In general, a number of studies have raised some important biological and pathological differences between BRCA1/2 mutations carriers and non-carriers. In our study, we observed a significant predominance of SBR grade III tumors (p = 0.02). Consistent with these findings, various reports have found that tumors related to BRCA1/2 mutations seem to be of higher grade compared to non carriers [8, 3032].

Additionally, tumor size and axillary dissection showed no statistically significant difference between both studied groups. In accordance with our results, Kwong et al. [30] had observed no difference in axillary lymph node involvement between breast cancers associated with BRCA mutations to those not related to mutations but they have found that BRCA carriers developed significantly smaller tumors [OR (T1 vs. T2–4) 0.41; 95 % CI 0.17–0.98; p = 0.05]. Contrariwise, another study had reported that BRCA positive patients tended to have positive lymphnodes [8].

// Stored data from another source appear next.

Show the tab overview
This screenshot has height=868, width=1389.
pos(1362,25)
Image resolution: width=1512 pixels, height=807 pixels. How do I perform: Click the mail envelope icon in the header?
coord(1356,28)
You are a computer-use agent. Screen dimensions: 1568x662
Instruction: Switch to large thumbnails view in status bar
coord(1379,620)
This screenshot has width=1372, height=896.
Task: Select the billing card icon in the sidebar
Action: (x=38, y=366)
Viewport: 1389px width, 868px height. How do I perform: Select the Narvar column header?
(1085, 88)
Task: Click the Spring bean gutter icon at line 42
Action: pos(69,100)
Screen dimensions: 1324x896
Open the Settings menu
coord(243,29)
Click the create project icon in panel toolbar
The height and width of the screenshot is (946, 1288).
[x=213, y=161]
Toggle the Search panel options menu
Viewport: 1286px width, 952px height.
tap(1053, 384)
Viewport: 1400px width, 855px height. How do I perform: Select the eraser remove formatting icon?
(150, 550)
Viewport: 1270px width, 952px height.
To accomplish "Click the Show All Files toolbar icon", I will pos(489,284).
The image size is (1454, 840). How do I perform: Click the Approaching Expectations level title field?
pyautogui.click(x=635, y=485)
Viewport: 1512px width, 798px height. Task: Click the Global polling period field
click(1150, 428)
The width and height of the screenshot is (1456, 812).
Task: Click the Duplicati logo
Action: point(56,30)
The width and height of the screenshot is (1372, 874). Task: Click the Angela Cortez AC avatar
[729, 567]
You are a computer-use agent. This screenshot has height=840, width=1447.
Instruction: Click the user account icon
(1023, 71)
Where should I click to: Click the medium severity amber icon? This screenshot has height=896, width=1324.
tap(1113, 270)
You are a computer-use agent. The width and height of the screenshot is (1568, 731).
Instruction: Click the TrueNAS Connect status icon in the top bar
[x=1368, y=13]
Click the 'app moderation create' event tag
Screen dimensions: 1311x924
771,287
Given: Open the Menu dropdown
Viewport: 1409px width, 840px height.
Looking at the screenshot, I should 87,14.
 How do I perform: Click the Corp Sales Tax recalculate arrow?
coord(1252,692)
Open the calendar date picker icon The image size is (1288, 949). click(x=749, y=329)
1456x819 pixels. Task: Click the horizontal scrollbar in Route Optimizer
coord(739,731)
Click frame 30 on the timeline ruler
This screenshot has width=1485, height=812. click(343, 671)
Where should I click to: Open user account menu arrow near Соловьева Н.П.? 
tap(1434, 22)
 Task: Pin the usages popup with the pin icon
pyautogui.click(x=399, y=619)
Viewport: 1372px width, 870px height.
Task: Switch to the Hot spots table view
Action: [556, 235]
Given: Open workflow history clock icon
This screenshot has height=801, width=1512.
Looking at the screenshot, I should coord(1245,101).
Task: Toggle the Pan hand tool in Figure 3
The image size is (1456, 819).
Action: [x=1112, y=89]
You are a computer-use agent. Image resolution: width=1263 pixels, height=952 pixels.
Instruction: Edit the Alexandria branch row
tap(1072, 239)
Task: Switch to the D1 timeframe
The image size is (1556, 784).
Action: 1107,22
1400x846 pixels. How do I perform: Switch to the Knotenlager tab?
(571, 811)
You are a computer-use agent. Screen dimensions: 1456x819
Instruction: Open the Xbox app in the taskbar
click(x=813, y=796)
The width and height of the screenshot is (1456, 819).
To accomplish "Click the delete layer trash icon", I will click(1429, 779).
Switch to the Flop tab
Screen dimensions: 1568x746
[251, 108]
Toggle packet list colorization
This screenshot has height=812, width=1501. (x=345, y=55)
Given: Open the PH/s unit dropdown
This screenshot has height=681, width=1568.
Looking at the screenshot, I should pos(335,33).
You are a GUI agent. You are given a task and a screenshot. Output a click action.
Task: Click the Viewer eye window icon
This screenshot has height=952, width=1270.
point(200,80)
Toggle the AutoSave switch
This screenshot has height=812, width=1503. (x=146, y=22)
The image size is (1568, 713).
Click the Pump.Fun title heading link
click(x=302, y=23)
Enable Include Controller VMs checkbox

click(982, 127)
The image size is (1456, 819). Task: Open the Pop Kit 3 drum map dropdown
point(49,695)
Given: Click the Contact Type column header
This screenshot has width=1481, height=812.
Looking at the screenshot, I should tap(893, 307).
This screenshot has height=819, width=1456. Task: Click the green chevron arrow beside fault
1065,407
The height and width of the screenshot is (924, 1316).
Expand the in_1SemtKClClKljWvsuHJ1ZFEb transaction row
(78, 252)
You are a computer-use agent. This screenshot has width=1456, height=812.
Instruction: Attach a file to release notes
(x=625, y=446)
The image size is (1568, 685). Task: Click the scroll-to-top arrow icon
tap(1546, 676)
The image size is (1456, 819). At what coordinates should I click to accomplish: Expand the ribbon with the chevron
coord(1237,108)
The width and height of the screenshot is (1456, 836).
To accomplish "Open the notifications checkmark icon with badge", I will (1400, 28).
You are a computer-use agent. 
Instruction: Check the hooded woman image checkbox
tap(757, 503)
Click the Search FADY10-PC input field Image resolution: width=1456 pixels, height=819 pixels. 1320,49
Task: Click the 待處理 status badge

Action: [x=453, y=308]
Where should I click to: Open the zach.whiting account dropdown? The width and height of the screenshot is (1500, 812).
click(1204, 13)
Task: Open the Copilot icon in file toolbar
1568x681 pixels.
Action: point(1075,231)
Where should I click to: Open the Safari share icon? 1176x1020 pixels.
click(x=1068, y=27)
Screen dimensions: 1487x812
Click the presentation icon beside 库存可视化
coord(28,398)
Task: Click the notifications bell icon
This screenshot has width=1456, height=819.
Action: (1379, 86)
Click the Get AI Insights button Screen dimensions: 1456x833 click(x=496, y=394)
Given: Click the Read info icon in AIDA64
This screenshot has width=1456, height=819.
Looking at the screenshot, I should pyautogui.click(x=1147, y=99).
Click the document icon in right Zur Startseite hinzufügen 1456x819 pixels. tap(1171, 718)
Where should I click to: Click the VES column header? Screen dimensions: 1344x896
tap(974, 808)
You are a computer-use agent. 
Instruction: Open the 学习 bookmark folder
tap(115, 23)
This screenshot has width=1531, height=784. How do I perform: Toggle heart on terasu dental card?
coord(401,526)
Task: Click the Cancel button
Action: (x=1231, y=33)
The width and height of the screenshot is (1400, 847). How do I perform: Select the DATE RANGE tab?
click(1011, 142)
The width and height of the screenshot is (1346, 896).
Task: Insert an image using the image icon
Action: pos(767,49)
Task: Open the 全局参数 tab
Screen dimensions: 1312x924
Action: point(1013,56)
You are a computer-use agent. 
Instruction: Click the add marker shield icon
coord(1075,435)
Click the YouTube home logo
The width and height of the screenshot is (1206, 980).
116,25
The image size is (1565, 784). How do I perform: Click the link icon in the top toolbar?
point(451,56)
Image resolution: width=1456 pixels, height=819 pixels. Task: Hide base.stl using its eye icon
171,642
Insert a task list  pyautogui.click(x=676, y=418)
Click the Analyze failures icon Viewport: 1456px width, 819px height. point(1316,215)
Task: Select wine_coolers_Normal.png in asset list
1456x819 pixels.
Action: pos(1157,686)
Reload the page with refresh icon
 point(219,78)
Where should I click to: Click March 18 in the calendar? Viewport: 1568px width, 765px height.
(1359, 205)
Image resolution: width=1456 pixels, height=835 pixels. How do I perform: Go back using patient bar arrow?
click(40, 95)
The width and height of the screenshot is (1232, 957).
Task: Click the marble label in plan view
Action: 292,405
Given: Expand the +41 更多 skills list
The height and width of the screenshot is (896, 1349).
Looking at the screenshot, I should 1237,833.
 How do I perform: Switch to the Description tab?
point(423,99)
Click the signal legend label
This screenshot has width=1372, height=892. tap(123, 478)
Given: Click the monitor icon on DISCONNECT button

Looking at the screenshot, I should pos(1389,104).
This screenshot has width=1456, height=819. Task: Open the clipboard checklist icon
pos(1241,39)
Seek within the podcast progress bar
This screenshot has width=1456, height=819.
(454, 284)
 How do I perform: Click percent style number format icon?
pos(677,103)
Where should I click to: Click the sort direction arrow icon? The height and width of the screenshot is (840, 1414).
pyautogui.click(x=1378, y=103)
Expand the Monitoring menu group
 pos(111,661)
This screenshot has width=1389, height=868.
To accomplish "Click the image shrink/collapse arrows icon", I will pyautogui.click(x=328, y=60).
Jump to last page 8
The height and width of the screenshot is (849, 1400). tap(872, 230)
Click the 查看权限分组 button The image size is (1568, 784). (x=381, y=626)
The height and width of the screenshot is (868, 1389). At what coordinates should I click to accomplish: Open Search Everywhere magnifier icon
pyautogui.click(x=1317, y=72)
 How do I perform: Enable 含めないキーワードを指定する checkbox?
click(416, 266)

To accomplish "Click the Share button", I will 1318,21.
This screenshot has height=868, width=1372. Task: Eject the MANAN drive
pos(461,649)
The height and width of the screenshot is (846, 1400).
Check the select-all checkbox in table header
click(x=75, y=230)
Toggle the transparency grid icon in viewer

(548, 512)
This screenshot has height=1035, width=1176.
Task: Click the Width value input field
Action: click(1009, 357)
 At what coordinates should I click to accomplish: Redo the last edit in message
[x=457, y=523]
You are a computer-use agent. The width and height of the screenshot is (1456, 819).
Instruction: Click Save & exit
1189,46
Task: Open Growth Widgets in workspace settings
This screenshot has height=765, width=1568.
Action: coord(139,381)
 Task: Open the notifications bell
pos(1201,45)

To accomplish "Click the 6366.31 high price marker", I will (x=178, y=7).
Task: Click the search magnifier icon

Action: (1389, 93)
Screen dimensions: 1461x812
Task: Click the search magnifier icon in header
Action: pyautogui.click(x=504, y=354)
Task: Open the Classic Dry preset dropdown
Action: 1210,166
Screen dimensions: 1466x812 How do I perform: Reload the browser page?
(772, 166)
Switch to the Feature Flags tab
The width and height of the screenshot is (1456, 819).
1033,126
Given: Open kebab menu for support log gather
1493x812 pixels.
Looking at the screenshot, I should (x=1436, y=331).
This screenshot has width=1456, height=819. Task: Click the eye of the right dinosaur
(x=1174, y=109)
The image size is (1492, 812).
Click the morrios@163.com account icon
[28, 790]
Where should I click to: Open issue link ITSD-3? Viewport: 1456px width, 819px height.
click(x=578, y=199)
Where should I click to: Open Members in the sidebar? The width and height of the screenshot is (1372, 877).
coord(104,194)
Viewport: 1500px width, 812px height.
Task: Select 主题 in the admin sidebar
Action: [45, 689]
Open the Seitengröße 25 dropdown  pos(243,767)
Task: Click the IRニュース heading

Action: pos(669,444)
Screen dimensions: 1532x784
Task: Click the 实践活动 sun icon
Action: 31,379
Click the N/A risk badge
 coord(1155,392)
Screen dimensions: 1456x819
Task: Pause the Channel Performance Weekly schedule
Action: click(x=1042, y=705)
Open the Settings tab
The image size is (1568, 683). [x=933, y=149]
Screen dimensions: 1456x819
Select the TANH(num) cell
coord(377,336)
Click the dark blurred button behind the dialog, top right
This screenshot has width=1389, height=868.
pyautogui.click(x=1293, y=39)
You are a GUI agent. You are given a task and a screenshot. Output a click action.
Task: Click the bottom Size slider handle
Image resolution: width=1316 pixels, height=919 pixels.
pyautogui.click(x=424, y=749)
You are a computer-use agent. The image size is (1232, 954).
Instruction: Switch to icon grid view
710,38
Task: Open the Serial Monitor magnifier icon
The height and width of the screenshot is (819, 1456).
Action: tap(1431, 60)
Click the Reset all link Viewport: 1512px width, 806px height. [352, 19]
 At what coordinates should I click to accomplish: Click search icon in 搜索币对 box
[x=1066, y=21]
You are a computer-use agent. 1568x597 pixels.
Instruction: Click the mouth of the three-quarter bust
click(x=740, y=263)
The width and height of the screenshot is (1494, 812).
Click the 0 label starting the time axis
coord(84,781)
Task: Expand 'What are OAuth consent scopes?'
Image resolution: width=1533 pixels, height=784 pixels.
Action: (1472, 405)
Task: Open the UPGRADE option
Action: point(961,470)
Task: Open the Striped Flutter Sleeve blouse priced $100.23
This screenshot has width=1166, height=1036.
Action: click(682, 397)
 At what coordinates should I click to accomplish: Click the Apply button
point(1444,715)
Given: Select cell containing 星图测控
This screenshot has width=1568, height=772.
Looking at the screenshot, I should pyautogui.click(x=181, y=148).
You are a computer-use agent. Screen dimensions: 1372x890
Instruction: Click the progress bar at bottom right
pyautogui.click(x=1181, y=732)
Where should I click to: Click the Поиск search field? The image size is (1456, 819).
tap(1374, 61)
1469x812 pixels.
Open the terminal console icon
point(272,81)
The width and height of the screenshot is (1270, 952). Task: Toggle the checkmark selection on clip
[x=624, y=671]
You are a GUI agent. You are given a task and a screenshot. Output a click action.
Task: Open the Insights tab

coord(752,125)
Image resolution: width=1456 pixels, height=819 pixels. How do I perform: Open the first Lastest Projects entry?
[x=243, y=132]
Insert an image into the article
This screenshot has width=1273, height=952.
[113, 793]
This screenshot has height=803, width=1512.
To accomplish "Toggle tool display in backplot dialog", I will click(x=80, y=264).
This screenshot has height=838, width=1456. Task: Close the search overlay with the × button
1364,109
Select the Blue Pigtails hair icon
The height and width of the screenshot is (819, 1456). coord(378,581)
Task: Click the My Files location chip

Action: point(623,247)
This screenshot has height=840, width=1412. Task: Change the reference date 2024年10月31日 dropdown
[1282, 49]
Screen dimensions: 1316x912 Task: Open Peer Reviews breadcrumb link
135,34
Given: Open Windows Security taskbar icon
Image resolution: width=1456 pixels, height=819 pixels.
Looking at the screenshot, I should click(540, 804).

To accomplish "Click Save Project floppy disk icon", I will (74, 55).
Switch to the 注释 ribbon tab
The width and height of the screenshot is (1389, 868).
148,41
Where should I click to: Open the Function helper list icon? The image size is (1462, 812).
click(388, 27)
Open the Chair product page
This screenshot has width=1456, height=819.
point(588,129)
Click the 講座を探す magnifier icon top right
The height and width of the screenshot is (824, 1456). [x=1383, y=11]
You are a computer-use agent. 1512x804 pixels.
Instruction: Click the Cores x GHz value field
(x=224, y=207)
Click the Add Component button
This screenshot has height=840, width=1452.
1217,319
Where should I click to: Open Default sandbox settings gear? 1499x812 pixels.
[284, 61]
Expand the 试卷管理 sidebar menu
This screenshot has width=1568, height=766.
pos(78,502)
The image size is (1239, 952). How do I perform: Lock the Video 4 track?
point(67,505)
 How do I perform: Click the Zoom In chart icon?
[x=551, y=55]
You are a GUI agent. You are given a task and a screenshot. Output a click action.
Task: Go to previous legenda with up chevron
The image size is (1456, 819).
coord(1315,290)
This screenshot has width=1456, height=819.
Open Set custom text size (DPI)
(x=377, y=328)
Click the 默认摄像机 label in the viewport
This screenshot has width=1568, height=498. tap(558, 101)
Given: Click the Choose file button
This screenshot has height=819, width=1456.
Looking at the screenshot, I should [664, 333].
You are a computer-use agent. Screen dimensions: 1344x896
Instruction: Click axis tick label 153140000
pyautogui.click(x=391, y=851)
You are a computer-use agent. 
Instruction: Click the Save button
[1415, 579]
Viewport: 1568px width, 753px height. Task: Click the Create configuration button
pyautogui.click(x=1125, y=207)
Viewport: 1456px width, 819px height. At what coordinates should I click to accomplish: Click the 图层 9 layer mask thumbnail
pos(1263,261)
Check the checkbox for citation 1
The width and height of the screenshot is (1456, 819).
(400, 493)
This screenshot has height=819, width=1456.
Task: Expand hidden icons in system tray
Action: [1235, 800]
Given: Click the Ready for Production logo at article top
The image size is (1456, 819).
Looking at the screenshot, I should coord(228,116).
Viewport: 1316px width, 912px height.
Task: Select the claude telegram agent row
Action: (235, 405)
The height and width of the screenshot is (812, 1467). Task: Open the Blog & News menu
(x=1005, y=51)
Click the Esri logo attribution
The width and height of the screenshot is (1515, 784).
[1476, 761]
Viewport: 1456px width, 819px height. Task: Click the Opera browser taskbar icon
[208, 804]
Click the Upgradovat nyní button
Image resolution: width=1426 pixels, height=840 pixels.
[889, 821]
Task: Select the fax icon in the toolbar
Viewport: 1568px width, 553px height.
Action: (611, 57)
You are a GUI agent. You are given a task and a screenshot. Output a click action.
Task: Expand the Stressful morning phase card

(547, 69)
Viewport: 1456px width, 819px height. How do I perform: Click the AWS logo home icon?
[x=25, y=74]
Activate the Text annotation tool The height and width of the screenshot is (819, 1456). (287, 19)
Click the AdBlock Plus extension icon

Furthermore, our results showed no significant difference between both groups with regard to the expression of hormone and HER-2/neu receptors which is similar to the findings related to an Italian study [8]. Contrary to these results, some reports have found a significant difference between both groups regarding hormone and HER-2/neu receptors with a predominance of negative status in carriers of mutations [30, 38]. In this study, BRCA1 and BRCA2 carriers were more likely to have triple negative tumors (ER−, PR− and HER2/neu−) which is in line with literature [3032, 39].

In considering the results of the present report, we should note that the sample size is very small witch means that the differences or similarities observed between BRCA1/2 carriers and non carriers regarding the clinical and pathological characteristics studied maybe due to random variability. A limitation which may also be due to the fact that we restricted the study population to Moroccan women. Also, this study includes selected breast cancer patients with a high probability of carrying a pathogenic BRCA1/2 germline mutation so it is not reasonable to generalize these results to the entire population. Therefore, these findings should be interpreted cautiously and need to be confirmed by larger trials.

Conclusions

In this first Moroccan study comparing clinical and pathological characteristics of women carrying or not BRCA mutation, patients with BRCA1/2 mutation tend to develop early breast cancer with high-grade tumors. On the other hand, early menarche and short duration of breastfeeding appear to characterize patients with BRCA mutation. Nevertheless, this study has a number of limitations; the main limitation is the reduced statistical power due to small sample size. Finally, further large scale research including more data is needed to better characterize the BRCA1/2 cases and to evaluate the survival rate associated with these mutations in our population tumors. Moreover, it would be more interesting to study women with BRCA1 and BRCA2 mutations separately due to their differences in tumor characteristics.